The conference aimed to reflect upon the “big” philosophical question of trust, its correlate mistrust, and their intersection with the arguably under considered topic of forgiveness. This latter concern was threaded through a number of discussions across the two days, most overtly in Dana Nelkin’s account of forgiveness as a normative landscape change.
PERITIA speakers deliberated upon various aspects of trust in science including the trustworthiness of artificial intelligence (Simon), the question of objectivity (Baghramian) and shared values (Douglas). Simon, presenting online from Germany, considered the question of whether and under what circumstances should we trust AI to support human decision making in different societal domains. This question has become increasingly salient given the biases inscribed in these technologies and their capacity to further entrench inequality. Simon observed that these social justice issues have been compounded by the lack of transparency around the proprietary algorithmic systems employed and the limited lay understanding of such complex systems. Simon concluded that AI’s trustworthiness hinges upon both epistemic and moral criteria, and much work remains to be done around explainable AI.
Zooming out to focus on science more broadly, Baghramian posed the question of whether a value-laden science can meet the ideal of scientific objectivity. She opened her talk by identifying a potential tension between trustworthiness and objectivity that arises as a generally understood requirement of scientific excellence. In attempt to reconcile this tension, Baghramian considered revisionist accounts of epistemic egalitarianism put forward by Naomi Scheman (“trustworthy objectivity”) and Helen Longino (“attenuated objectivity”). Ultimately advocating benevolence rather than egalitarianism as a requirement of normative trust, Baghramian concluded by recommending what she coined “Objectivity +” or parity in expectations of epistemic and ethical reliability on the part of the experts.
Douglas, engaging with similar concerns as Baghramian, presented her account of the essentiality of shared values for trust in scientific expertise. Reconsidering the concept of “enhanced trust”, Douglas argued that trust in science depends on shared values and concerns, particularly in cases where science was proven wrong or harmful. She posited that epistemic failure is not always destructive of trust as science can often be wrong. However, the specific reasons for epistemic failure must be considered, and moral failures are neither acceptable nor easily forgivable in this context. Douglas concluded with the recognition that the disentanglement of epistemic and ethical concerns in practice remains a challenge.

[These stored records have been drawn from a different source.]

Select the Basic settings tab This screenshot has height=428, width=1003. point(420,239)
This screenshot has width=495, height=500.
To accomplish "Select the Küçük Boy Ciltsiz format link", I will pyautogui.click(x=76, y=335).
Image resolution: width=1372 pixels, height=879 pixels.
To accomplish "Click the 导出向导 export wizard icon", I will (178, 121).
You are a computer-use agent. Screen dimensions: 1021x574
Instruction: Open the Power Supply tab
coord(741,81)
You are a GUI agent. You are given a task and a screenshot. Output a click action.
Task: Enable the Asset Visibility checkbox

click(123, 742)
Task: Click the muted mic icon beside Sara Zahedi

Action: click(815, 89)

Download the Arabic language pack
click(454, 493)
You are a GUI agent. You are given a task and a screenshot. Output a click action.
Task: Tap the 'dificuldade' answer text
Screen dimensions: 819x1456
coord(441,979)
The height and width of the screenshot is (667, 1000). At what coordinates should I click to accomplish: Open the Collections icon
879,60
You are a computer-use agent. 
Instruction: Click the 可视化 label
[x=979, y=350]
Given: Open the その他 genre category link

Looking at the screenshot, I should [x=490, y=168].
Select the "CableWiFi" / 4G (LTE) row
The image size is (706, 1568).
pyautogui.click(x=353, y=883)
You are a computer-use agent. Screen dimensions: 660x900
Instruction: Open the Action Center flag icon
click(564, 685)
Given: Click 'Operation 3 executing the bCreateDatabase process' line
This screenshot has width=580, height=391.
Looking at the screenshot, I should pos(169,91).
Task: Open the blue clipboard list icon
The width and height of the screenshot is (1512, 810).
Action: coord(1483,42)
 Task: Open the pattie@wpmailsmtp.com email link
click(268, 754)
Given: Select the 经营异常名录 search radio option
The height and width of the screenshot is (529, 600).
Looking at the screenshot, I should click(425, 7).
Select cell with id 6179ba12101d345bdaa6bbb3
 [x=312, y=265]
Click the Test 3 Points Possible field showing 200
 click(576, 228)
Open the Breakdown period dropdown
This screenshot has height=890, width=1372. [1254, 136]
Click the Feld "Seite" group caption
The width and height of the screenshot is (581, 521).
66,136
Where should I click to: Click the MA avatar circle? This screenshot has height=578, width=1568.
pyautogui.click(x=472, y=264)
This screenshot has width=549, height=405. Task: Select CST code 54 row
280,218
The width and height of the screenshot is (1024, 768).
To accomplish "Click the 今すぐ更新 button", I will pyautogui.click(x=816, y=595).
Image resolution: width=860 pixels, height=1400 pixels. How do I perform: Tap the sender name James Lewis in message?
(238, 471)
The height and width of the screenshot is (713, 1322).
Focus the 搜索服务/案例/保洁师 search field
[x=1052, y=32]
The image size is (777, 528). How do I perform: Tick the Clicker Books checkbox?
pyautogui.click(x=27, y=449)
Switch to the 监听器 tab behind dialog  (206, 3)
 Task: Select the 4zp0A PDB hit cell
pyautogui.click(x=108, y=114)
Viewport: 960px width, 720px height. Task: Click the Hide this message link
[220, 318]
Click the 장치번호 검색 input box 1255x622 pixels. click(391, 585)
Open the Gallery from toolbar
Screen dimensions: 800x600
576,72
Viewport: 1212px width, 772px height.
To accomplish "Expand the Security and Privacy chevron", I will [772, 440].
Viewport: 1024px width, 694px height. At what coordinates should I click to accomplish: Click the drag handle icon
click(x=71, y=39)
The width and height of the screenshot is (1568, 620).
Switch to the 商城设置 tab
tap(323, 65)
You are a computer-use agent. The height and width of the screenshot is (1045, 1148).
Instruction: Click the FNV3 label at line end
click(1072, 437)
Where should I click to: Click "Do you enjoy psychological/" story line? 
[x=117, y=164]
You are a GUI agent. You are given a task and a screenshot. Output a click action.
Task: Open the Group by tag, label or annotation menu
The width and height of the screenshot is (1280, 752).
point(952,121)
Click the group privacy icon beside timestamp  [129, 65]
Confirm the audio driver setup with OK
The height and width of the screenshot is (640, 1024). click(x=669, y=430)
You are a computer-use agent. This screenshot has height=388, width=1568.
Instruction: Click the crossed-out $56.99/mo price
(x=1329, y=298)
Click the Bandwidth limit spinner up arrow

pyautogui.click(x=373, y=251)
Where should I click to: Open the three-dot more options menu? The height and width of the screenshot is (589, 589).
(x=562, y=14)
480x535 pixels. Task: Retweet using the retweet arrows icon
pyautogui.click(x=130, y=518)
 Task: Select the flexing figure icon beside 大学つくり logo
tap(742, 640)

Other speakers provided accounts of the relationship between trust and social compliance during COVID-19, hinge trust, trust/mistrust in epistemic networks, trust in objects, interpersonal trust as an “unguarded stance” and assessments of accountability and “strict liability” in law and morals. The concept of “hinge” in particular formed the topic of much debate as a new application to trust theory and the focus of several presentations. The lively Q&A discussions that ensued underscored the relevance of the work presented by the speakers to a wide range of contemporary concerns, including those central to PERITIA.